> Your assignment: Below are lines of data; restate word for word those running from the line containing "This screenshot has width=894, height=677." to the line containing "Click BUY NOW", inclusive, and no others.

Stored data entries
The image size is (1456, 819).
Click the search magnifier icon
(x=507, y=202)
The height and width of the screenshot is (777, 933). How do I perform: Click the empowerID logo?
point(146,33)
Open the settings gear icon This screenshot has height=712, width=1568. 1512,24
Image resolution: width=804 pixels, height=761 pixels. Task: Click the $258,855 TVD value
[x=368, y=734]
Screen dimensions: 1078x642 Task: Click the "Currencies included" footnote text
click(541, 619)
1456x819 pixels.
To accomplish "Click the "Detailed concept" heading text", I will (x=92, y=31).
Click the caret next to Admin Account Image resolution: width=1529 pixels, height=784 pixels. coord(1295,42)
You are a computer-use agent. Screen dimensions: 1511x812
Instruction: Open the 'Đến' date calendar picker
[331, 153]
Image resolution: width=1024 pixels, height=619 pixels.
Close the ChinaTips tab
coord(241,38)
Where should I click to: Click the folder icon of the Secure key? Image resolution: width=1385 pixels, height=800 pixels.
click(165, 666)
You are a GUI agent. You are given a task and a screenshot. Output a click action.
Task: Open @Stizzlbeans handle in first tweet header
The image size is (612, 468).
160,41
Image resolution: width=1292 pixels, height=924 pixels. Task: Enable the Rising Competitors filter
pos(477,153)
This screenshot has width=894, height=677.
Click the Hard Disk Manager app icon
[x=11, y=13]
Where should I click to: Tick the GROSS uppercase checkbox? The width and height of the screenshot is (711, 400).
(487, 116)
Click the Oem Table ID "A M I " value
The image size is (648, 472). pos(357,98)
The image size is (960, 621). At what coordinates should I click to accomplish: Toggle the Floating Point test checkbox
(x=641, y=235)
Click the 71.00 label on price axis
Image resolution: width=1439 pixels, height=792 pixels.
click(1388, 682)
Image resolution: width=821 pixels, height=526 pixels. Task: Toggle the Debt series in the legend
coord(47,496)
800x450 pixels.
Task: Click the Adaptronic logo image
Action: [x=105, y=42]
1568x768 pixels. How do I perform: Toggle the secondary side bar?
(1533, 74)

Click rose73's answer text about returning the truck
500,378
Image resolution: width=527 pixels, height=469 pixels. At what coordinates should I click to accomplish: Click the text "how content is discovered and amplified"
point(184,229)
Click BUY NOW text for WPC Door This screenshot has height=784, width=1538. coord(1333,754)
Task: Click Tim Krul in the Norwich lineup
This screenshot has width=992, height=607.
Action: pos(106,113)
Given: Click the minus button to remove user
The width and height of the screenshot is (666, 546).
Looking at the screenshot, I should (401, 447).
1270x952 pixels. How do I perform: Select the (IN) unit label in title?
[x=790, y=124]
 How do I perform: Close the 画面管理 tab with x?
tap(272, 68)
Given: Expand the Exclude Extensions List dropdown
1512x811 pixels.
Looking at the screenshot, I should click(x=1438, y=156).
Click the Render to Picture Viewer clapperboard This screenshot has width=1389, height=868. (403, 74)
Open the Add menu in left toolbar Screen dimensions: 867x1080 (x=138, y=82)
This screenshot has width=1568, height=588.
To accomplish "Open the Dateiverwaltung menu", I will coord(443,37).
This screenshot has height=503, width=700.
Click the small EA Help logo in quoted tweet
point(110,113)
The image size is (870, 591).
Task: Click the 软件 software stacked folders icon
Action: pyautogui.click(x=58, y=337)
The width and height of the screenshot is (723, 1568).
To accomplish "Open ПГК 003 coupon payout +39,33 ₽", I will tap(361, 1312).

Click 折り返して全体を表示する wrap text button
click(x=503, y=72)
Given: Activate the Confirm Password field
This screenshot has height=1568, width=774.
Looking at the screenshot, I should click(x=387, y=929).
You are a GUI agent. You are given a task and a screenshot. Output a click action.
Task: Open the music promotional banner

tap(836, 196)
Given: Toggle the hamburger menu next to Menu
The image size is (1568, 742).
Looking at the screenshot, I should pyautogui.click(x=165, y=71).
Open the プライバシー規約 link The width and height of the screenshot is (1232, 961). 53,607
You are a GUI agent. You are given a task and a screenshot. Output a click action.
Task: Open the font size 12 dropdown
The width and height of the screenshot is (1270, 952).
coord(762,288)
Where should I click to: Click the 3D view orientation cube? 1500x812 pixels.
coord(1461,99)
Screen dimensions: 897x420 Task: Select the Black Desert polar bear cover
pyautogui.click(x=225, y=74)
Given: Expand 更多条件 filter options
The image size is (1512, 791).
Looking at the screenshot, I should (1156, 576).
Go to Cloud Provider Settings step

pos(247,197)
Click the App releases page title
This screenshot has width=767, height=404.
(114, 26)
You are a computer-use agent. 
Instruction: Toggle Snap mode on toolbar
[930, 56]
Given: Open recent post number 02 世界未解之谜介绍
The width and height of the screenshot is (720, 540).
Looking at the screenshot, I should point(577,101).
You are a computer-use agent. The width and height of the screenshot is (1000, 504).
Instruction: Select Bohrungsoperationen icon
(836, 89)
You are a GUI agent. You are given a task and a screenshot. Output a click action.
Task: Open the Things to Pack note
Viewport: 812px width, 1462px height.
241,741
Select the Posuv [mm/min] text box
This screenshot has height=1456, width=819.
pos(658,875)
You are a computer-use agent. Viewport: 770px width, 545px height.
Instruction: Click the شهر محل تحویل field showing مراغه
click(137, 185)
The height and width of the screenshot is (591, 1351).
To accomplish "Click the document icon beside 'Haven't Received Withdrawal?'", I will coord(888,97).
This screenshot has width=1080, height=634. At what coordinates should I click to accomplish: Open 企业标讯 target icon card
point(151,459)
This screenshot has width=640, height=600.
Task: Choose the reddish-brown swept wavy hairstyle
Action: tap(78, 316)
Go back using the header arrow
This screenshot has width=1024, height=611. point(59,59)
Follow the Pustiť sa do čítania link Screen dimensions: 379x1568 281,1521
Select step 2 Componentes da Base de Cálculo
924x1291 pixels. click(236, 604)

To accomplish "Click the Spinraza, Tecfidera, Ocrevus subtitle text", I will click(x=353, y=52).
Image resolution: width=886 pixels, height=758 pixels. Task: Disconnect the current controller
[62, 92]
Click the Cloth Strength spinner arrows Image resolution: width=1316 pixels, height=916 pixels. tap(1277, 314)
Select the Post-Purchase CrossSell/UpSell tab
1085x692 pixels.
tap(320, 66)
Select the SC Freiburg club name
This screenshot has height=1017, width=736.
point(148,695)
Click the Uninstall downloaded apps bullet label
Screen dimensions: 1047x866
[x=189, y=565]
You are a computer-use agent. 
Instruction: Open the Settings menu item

> Task output:
This screenshot has width=894, height=677.
Click the Hard Disk Manager app icon
[x=11, y=13]
Where should I click to: Tick the GROSS uppercase checkbox? The width and height of the screenshot is (711, 400).
(487, 116)
Click the Oem Table ID "A M I " value
The image size is (648, 472). pos(357,98)
The image size is (960, 621). At what coordinates should I click to accomplish: Toggle the Floating Point test checkbox
(x=641, y=235)
Click the 71.00 label on price axis
Image resolution: width=1439 pixels, height=792 pixels.
click(1388, 682)
Image resolution: width=821 pixels, height=526 pixels. Task: Toggle the Debt series in the legend
coord(47,496)
800x450 pixels.
Task: Click the Adaptronic logo image
Action: [x=105, y=42]
1568x768 pixels. How do I perform: Toggle the secondary side bar?
(1533, 74)

Click rose73's answer text about returning the truck
500,378
Image resolution: width=527 pixels, height=469 pixels. At what coordinates should I click to accomplish: Click the text "how content is discovered and amplified"
point(184,229)
Click BUY NOW text for WPC Door This screenshot has height=784, width=1538. coord(1333,754)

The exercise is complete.